Answer

**step1** Understanding the problem

The problem describes a situation where a wolf population starts at 500 and decreases by 10% each year. We need to determine the type of mathematical model that best represents this situation among the given options.

**step2** Analyzing the change in population

Let's calculate the population for the first few years:
* Initial population: 500 wolves.
* End of Year 1: The population decreases by 10% of 500.
10% of 500 is $$\frac{10}{100} \times 500 = 50$$ wolves.
So, the population at the end of Year 1 is $$500 - 50 = 450$$ wolves.
* End of Year 2: The population decreases by 10% of the current population (450).
10% of 450 is $$\frac{10}{100} \times 450 = 45$$ wolves.
So, the population at the end of Year 2 is $$450 - 45 = 405$$ wolves.
* End of Year 3: The population decreases by 10% of the current population (405).
10% of 405 is $$\frac{10}{100} \times 405 = 40.5$$ wolves.
So, the population at the end of Year 3 is $$405 - 40.5 = 364.5$$ wolves.

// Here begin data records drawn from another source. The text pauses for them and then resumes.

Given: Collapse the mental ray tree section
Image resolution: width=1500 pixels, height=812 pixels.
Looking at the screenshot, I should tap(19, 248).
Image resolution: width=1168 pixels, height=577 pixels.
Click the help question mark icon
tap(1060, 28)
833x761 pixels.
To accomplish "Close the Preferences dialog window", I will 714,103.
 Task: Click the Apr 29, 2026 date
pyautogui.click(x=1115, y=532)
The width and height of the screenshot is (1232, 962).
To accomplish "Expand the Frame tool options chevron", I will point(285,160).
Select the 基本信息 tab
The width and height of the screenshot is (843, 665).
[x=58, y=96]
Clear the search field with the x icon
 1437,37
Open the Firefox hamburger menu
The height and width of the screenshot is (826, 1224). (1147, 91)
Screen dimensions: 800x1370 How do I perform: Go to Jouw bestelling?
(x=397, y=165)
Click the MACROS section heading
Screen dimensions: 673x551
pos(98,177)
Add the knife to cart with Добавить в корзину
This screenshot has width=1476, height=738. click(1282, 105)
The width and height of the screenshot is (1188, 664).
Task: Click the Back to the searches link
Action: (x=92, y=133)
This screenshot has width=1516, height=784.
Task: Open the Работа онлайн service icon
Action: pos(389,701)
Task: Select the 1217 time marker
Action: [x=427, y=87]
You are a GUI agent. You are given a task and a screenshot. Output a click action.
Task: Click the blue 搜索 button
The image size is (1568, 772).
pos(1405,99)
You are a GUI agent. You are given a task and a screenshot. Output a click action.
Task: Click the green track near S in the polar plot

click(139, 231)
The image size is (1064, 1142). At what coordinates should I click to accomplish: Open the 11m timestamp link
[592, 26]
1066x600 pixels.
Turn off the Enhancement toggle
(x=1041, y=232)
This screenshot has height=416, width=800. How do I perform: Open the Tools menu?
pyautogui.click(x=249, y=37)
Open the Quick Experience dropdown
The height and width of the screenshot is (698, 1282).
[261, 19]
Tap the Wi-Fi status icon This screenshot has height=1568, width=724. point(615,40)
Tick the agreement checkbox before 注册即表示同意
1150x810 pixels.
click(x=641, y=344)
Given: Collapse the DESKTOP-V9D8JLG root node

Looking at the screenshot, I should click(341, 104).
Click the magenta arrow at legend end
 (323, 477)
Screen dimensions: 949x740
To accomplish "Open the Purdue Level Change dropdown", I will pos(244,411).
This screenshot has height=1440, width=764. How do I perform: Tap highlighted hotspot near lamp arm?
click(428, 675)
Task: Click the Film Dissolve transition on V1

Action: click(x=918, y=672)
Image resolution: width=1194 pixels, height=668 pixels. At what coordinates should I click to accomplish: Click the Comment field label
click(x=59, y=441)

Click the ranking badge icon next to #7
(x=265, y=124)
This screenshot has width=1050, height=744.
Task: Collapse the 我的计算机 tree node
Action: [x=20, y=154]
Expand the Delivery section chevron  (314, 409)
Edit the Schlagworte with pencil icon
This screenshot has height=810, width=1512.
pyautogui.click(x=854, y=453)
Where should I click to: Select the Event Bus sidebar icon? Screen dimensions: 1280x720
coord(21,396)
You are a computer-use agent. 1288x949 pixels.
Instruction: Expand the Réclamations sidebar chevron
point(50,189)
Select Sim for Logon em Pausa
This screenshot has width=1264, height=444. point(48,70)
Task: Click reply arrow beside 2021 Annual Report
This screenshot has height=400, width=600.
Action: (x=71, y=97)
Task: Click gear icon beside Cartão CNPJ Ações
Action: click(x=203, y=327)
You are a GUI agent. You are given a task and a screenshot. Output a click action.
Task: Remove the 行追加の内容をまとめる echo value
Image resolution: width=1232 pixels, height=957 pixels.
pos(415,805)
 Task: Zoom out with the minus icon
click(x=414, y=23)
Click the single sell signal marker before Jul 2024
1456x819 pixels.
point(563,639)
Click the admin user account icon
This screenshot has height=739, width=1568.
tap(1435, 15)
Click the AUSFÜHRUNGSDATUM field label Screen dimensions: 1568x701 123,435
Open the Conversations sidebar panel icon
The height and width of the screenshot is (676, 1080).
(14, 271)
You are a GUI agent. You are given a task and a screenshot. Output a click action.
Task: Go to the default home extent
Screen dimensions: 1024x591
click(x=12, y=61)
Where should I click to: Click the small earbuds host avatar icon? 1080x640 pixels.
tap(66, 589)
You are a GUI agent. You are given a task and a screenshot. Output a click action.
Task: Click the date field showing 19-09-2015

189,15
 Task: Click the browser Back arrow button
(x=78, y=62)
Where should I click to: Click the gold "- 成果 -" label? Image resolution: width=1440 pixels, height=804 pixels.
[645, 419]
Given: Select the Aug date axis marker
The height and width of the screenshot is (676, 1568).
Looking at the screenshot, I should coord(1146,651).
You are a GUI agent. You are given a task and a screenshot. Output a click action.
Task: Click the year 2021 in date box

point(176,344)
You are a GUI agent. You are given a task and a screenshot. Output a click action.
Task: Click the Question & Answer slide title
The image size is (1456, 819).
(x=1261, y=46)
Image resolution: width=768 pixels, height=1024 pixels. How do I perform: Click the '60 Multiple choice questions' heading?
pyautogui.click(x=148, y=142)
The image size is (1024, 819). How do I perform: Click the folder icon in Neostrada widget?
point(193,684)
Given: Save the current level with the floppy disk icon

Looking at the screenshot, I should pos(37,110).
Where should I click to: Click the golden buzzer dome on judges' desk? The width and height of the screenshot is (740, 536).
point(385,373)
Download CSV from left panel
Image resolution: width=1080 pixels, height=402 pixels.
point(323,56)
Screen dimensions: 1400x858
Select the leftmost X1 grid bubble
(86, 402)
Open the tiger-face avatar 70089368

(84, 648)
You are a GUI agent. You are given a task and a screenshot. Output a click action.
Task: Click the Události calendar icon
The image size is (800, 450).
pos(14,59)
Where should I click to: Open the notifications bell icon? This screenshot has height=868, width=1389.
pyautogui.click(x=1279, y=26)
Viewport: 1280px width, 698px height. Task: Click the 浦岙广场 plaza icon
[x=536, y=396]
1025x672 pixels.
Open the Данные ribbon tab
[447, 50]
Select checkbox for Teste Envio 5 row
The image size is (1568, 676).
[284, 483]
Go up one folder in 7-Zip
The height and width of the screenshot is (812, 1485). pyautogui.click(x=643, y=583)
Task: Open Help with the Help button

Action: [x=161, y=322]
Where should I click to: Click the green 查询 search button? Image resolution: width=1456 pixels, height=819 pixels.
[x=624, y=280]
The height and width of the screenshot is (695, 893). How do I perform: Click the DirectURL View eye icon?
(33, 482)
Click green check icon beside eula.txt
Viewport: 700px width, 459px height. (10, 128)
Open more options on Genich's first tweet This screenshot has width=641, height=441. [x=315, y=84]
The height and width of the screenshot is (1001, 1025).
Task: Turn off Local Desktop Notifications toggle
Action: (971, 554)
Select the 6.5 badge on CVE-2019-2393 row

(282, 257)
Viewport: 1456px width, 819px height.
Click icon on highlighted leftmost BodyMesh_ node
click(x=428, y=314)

**step3** Comparing with model types

* **Linear model:** A linear model would mean the population decreases by a constant *amount* each year. In our calculations, the decrease was 50 wolves, then 45 wolves, then 40.5 wolves. Since the amount of decrease is not constant, this is not a linear model.
* **Quadratic model:** A quadratic model involves a changing rate of change that forms a curve like a parabola, which doesn't fit a constant percentage decrease.
* **Exponential model:** An exponential model describes situations where a quantity changes by a constant *percentage* or *factor* over a fixed period. In this problem, the population decreases by a constant 10% each year, meaning it is multiplied by 90% (or 0.90) each year (e.g., 500 * 0.90 = 450; 450 * 0.90 = 405). This pattern of constant percentage change is the defining characteristic of an exponential model, specifically exponential decay because the population is decreasing.

**step4** Determining the best fit

Based on the analysis, the situation where a quantity decreases by a fixed percentage each year is best described by an exponential model. Therefore, option B is the correct answer.